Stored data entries
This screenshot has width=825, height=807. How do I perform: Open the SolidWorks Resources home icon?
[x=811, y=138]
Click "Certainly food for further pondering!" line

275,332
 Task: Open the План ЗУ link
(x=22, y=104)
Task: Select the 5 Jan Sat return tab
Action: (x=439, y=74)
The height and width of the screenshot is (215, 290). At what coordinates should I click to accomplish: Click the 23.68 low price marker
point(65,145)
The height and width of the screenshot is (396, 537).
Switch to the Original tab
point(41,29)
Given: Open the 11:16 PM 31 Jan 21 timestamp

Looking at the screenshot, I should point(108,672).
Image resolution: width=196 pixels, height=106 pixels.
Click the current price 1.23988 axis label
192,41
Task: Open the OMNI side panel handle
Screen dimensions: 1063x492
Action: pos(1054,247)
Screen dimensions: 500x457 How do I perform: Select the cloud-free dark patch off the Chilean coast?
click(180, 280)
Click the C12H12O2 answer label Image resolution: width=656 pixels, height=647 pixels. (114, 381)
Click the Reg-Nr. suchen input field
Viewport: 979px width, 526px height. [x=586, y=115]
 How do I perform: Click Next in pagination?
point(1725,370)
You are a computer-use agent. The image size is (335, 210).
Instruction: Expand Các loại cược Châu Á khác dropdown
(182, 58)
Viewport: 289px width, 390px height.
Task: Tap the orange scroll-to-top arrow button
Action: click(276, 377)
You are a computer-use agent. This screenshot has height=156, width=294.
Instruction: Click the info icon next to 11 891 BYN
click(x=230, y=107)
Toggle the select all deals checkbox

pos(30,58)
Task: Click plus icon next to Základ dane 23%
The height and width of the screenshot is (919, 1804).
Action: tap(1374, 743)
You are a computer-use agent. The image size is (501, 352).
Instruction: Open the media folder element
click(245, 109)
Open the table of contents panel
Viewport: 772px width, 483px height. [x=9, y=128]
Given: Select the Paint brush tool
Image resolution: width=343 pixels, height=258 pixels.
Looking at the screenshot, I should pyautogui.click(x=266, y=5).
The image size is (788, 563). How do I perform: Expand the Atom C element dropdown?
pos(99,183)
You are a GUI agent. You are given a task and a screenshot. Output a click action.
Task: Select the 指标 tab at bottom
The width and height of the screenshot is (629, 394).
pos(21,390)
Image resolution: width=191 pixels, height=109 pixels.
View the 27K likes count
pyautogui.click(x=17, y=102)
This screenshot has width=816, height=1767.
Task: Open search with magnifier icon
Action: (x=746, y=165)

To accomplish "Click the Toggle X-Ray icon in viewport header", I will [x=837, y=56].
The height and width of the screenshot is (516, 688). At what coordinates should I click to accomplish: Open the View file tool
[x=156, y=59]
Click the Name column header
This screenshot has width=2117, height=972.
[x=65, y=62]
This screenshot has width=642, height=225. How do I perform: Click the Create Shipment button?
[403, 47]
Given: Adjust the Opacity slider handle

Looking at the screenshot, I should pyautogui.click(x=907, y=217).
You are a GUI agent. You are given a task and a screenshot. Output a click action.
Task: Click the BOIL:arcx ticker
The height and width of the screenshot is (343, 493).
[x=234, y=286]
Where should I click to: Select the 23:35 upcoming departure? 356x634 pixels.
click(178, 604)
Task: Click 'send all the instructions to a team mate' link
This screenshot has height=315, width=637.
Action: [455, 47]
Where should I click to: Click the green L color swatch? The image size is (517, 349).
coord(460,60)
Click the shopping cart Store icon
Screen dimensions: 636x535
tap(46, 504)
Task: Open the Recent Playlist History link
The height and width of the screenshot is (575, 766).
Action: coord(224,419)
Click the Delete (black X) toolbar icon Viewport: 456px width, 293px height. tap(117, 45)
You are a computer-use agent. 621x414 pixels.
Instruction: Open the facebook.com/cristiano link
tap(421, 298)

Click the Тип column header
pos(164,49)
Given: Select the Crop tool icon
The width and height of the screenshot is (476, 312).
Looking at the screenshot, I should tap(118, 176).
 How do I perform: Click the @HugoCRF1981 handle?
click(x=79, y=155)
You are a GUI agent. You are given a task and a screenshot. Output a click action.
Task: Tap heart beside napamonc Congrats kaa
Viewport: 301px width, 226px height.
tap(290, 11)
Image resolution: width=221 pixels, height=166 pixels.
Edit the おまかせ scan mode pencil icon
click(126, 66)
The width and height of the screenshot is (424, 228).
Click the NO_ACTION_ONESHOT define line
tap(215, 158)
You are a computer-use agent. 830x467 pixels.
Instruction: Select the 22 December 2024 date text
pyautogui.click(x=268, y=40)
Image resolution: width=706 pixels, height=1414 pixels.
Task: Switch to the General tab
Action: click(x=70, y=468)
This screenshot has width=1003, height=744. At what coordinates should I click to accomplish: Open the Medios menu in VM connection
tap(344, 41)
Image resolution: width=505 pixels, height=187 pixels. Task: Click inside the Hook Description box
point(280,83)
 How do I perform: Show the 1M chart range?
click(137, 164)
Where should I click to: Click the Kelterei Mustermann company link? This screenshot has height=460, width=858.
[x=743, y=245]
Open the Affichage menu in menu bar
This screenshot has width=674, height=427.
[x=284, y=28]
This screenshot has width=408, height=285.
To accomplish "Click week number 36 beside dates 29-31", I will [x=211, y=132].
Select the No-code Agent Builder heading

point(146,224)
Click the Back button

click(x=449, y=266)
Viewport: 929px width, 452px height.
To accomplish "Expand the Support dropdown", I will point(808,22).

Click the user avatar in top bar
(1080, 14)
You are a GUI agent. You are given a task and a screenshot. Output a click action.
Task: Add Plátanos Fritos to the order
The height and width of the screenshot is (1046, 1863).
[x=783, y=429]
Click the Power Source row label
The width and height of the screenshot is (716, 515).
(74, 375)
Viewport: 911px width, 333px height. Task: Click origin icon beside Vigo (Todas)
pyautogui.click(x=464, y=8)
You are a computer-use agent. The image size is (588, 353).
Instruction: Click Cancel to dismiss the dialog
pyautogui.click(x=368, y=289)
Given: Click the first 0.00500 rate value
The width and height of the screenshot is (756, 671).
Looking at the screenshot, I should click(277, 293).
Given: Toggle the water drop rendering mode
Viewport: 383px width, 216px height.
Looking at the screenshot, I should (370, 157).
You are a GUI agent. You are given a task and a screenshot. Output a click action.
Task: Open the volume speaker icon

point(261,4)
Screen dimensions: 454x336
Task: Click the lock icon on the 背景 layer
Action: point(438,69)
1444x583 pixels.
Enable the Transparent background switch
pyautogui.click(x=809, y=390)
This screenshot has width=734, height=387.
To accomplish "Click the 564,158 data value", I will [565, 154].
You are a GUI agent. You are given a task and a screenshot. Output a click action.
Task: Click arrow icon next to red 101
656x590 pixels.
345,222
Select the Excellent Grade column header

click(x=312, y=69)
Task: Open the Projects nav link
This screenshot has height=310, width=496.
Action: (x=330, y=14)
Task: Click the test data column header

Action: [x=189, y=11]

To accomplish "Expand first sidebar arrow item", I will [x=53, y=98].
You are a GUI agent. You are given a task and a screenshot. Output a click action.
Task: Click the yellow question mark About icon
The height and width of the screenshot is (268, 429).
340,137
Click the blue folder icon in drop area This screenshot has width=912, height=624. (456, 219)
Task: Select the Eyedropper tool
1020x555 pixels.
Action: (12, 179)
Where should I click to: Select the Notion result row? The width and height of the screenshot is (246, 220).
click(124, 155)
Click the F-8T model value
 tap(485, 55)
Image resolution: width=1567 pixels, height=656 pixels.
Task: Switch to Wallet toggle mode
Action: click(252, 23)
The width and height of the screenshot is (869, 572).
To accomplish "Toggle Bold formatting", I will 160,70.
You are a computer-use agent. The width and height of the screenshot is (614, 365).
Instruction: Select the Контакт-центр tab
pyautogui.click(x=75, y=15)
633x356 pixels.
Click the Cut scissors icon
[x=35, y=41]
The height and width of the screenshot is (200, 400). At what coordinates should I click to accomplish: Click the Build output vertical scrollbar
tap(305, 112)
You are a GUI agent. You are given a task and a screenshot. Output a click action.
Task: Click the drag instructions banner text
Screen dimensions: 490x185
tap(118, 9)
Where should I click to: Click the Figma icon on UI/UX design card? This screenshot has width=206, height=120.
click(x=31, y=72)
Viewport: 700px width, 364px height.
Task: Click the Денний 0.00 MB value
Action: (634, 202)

#### THE PROBLEM:
Retype only this range exactly: the first line of the data through the line where "The height and width of the screenshot is (396, 537)." appears.

#### ANSWER SECTION:
This screenshot has width=825, height=807. How do I perform: Open the SolidWorks Resources home icon?
[x=811, y=138]
Click "Certainly food for further pondering!" line

275,332
 Task: Open the План ЗУ link
(x=22, y=104)
Task: Select the 5 Jan Sat return tab
Action: (x=439, y=74)
The height and width of the screenshot is (215, 290). At what coordinates should I click to accomplish: Click the 23.68 low price marker
point(65,145)
The height and width of the screenshot is (396, 537).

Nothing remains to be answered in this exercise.